- Chairman: Maan Abboud
- Founded: 13 January 1970
- Dissolved: 29 January 2025; 19 months ago
- Headquarters: Damascus
- Ideology: Neo-Ba'athism Arab nationalism Anti-Zionism Arab socialism
- Mother party: Arab Socialist Ba'ath Party in Syria
- International affiliation: World Federation of Democratic Youth
- Newspaper: Al Masirah
- Website: http://ryu-sy.org/

= Revolutionary Youth Union =

Youth wing of the Syrian Ba'ath Party

Revolutionary Youth Union (officially abbreviated RYU; اتحاد شبيبة الثورة, Ittihad Shabibat ath-Thawra) was the youth organization of the Arab Socialist Ba'ath Party in Syria. RYU was a member organization of the World Federation of Democratic Youth.

== History ==
Revolutionary Youth Union was established in 1970 as a youth organization of the ruling Ba'ath Party. The organization's membership was made up of 12-18 year olds, with all secondary school students in the country automatically being made members. Members were required to be solely affiliated with the Ba'ath Party and with no other political organization. The organization had a newsletter named al-Masirah (English: The March). The RYU oversees the management of a special property known as Medina Shabab (literally “Youth City”), which were used for youth competitions and events, also organized by the RYU. RYU pushed youth onto the militaristic path through military events and marches - the organization also ran special camps with a military focus, where children wore military uniforms and did military activities.

=== Syrian civil war ===
According to the organization itself, tens of thousands of young people have joined the government army since the start of the civil war in Syria.

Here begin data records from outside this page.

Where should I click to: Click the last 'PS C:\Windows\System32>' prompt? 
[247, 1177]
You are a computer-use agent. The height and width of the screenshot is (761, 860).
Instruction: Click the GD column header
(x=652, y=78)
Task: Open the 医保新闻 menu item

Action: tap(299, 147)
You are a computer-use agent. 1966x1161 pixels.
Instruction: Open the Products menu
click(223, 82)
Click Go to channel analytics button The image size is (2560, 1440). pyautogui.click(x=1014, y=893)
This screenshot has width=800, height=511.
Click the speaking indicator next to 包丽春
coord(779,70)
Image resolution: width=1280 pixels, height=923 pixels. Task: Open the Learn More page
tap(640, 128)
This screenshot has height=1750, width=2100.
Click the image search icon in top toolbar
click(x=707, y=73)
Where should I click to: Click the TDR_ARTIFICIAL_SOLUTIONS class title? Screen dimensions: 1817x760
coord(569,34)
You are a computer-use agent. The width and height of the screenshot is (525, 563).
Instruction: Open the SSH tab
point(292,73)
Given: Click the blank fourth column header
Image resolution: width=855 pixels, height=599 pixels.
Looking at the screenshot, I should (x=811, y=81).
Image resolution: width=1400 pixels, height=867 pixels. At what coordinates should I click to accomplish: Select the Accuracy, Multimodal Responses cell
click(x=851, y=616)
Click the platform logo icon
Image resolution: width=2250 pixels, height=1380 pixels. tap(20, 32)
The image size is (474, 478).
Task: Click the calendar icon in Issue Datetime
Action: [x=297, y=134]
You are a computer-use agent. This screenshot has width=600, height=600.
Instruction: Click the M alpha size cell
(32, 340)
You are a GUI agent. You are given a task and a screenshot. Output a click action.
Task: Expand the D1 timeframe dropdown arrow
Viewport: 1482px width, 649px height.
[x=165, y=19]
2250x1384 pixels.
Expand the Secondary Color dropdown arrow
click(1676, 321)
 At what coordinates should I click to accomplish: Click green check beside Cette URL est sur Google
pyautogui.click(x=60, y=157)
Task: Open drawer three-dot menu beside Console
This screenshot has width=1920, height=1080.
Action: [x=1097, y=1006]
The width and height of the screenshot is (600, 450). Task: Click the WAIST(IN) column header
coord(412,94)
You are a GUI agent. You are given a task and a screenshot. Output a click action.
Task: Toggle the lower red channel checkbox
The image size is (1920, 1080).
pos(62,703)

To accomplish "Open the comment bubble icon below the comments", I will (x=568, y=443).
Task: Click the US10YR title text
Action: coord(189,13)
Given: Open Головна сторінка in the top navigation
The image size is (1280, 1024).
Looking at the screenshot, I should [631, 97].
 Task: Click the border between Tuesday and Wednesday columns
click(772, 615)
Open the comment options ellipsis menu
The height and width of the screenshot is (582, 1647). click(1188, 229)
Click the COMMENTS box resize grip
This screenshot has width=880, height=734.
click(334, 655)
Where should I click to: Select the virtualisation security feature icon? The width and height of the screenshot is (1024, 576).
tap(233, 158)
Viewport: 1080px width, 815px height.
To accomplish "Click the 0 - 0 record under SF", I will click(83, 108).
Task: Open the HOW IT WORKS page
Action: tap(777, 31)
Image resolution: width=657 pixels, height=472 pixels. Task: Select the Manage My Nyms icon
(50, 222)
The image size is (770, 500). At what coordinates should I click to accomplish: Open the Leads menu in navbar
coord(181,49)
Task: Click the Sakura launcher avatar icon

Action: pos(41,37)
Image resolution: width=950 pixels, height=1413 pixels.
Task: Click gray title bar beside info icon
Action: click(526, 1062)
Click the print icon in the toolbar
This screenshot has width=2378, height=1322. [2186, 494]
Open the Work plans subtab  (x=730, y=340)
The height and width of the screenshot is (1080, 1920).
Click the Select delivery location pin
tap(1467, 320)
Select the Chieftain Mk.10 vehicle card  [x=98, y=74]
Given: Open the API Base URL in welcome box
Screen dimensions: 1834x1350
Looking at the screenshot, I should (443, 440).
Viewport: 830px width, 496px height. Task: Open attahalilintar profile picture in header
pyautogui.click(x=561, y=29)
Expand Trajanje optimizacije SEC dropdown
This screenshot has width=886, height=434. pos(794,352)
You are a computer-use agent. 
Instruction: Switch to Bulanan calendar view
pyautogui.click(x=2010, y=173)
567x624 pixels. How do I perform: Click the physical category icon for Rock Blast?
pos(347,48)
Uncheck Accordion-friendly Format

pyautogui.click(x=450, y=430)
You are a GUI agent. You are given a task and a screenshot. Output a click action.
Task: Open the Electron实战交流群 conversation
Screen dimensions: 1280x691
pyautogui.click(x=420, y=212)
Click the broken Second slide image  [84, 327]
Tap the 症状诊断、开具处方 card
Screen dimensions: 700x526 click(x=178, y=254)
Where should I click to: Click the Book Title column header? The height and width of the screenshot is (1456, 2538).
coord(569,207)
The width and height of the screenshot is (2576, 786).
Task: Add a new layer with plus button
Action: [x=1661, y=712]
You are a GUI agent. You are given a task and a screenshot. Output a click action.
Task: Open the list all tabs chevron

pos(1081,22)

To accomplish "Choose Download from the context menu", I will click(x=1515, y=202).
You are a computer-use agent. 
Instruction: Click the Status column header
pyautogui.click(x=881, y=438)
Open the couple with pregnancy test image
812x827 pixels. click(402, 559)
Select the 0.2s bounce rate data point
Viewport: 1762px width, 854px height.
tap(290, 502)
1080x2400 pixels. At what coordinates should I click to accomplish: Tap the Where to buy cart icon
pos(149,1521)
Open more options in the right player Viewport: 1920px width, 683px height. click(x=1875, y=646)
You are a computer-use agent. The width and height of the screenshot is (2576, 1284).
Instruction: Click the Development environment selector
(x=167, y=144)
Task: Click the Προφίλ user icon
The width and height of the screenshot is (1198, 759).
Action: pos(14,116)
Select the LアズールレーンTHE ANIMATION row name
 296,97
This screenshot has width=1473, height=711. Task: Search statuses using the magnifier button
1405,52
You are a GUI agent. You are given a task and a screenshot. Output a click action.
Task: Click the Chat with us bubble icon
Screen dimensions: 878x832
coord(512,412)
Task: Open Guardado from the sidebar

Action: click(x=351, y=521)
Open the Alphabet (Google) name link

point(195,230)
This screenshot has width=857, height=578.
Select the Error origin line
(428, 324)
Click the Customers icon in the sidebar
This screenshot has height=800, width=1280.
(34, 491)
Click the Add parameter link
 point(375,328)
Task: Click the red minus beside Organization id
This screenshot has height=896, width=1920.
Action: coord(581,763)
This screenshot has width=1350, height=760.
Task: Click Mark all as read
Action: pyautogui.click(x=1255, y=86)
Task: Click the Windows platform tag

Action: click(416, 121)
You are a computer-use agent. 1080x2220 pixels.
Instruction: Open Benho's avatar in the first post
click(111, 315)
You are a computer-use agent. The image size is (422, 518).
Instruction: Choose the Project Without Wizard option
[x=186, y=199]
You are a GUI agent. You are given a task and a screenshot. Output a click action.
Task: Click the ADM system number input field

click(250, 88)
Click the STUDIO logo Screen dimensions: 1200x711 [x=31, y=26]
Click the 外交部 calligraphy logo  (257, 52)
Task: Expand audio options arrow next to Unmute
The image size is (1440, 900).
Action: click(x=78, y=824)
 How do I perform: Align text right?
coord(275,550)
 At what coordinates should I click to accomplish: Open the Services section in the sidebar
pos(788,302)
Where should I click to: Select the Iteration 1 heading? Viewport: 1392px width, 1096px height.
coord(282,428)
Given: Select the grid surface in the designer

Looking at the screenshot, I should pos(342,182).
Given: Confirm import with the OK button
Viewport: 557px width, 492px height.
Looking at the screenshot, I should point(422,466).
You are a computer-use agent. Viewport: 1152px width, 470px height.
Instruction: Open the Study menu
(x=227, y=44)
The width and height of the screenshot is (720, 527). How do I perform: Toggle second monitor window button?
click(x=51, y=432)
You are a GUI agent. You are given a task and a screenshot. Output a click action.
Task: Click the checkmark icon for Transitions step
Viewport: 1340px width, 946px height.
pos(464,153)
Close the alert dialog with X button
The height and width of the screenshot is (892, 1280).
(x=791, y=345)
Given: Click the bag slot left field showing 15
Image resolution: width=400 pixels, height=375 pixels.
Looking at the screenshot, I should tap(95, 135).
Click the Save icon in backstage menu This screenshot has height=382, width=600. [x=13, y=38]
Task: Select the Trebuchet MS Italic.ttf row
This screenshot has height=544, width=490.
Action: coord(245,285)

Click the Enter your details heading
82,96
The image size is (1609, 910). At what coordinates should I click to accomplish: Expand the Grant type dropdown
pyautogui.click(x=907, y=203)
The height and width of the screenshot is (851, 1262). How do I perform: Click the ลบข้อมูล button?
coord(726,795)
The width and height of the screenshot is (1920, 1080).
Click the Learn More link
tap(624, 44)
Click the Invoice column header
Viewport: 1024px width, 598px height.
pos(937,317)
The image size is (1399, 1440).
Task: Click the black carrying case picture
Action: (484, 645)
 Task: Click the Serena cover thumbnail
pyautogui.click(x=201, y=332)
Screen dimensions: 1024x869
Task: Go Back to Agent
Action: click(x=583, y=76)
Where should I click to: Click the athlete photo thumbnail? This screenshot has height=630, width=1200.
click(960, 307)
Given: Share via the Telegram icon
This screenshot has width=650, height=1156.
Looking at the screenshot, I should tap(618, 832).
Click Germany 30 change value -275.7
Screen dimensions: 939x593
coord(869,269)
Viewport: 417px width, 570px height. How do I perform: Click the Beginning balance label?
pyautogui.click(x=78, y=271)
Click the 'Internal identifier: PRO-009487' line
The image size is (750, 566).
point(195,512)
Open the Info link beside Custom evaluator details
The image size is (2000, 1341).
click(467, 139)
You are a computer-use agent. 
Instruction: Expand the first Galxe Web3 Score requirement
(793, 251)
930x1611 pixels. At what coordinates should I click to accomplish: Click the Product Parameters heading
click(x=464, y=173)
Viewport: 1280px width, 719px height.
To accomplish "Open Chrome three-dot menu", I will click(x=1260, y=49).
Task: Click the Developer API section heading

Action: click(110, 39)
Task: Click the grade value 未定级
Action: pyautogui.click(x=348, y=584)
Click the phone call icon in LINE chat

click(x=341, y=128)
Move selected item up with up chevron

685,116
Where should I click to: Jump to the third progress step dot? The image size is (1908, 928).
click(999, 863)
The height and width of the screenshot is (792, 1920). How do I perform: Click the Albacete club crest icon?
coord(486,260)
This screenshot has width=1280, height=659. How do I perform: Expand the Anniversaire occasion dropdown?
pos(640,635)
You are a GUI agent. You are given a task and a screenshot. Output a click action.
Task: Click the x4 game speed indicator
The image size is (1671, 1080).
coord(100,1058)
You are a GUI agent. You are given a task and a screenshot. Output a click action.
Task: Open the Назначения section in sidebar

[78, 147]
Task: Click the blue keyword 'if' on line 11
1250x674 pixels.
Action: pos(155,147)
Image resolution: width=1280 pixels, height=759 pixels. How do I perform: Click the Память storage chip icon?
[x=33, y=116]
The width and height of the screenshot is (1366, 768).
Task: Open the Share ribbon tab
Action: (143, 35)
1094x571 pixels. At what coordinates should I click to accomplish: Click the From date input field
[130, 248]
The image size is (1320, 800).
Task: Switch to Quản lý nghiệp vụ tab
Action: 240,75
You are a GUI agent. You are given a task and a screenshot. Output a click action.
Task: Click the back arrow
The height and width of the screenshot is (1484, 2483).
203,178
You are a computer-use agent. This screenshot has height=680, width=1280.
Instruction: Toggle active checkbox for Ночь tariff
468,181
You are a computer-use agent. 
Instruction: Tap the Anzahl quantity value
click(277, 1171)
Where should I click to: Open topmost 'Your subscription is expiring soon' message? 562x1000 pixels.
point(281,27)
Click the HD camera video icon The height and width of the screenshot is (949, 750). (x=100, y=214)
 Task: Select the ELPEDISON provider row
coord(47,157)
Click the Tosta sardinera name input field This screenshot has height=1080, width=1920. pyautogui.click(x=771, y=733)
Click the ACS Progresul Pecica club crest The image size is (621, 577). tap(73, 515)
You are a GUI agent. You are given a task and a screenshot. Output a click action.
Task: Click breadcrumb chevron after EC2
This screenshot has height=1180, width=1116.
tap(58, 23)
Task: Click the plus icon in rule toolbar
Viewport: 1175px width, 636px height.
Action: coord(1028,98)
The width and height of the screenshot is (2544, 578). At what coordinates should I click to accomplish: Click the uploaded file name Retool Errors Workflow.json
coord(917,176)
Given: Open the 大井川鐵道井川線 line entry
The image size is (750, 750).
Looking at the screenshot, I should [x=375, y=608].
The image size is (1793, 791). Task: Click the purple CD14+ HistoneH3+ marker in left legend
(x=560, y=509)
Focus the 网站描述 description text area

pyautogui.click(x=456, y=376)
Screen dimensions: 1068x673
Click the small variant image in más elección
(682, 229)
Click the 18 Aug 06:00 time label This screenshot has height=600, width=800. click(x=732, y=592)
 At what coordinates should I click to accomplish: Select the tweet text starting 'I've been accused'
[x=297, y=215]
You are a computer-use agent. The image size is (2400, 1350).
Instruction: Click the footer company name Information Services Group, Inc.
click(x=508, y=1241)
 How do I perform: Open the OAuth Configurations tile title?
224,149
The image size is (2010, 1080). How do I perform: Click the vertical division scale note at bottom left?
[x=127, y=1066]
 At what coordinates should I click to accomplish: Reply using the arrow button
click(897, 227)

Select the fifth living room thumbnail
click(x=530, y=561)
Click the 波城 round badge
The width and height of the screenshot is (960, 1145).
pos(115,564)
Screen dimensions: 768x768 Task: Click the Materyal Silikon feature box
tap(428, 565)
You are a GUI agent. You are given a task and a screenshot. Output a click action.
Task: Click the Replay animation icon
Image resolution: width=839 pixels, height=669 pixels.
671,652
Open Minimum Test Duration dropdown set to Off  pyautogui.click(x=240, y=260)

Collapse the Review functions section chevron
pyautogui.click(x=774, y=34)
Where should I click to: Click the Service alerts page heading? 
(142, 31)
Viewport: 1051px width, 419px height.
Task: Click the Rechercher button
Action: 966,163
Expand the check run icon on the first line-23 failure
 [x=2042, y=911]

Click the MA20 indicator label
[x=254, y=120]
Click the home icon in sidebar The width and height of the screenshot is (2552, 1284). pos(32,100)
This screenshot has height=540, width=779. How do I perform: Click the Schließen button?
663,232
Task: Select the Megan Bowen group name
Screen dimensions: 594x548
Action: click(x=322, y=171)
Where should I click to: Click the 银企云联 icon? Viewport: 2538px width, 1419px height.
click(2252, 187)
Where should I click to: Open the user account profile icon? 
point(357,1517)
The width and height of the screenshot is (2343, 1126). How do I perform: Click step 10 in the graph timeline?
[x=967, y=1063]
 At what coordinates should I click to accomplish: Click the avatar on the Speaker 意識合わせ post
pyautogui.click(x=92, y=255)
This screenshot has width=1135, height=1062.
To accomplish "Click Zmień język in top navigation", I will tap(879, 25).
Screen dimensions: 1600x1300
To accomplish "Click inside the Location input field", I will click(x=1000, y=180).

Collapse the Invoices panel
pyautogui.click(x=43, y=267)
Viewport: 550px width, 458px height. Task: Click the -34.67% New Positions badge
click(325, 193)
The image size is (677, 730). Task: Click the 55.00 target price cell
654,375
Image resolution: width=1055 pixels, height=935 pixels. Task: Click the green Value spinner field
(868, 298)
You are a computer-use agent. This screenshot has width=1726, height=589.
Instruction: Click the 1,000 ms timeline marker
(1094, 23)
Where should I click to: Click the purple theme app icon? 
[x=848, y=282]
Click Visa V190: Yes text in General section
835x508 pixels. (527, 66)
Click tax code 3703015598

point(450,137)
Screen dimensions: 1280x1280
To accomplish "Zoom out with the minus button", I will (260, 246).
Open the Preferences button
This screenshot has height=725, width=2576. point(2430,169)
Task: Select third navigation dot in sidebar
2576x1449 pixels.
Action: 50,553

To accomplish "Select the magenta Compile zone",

In 2021, the RYU launched a program to help wounded civil war veterans and their families (of course, only those who fought on the side of the Bashar al-Assad government), which became known as Wasiya (testament). The organization also planned to launch two projects to support small enterprises, training to support talents, as well as setting up productive and ideological camps for “preparation for the struggle” (again).

On July 9, 2021, a draft resolution to disband Revolutionary Youth Union and Baath Vanguard, another Ba'athist youth organization, was sent on review. The current status of this draft resolution is unknown.

Following the fall of the Assad regime, the Union was banned by the Syrian transitional government alongside its mother party.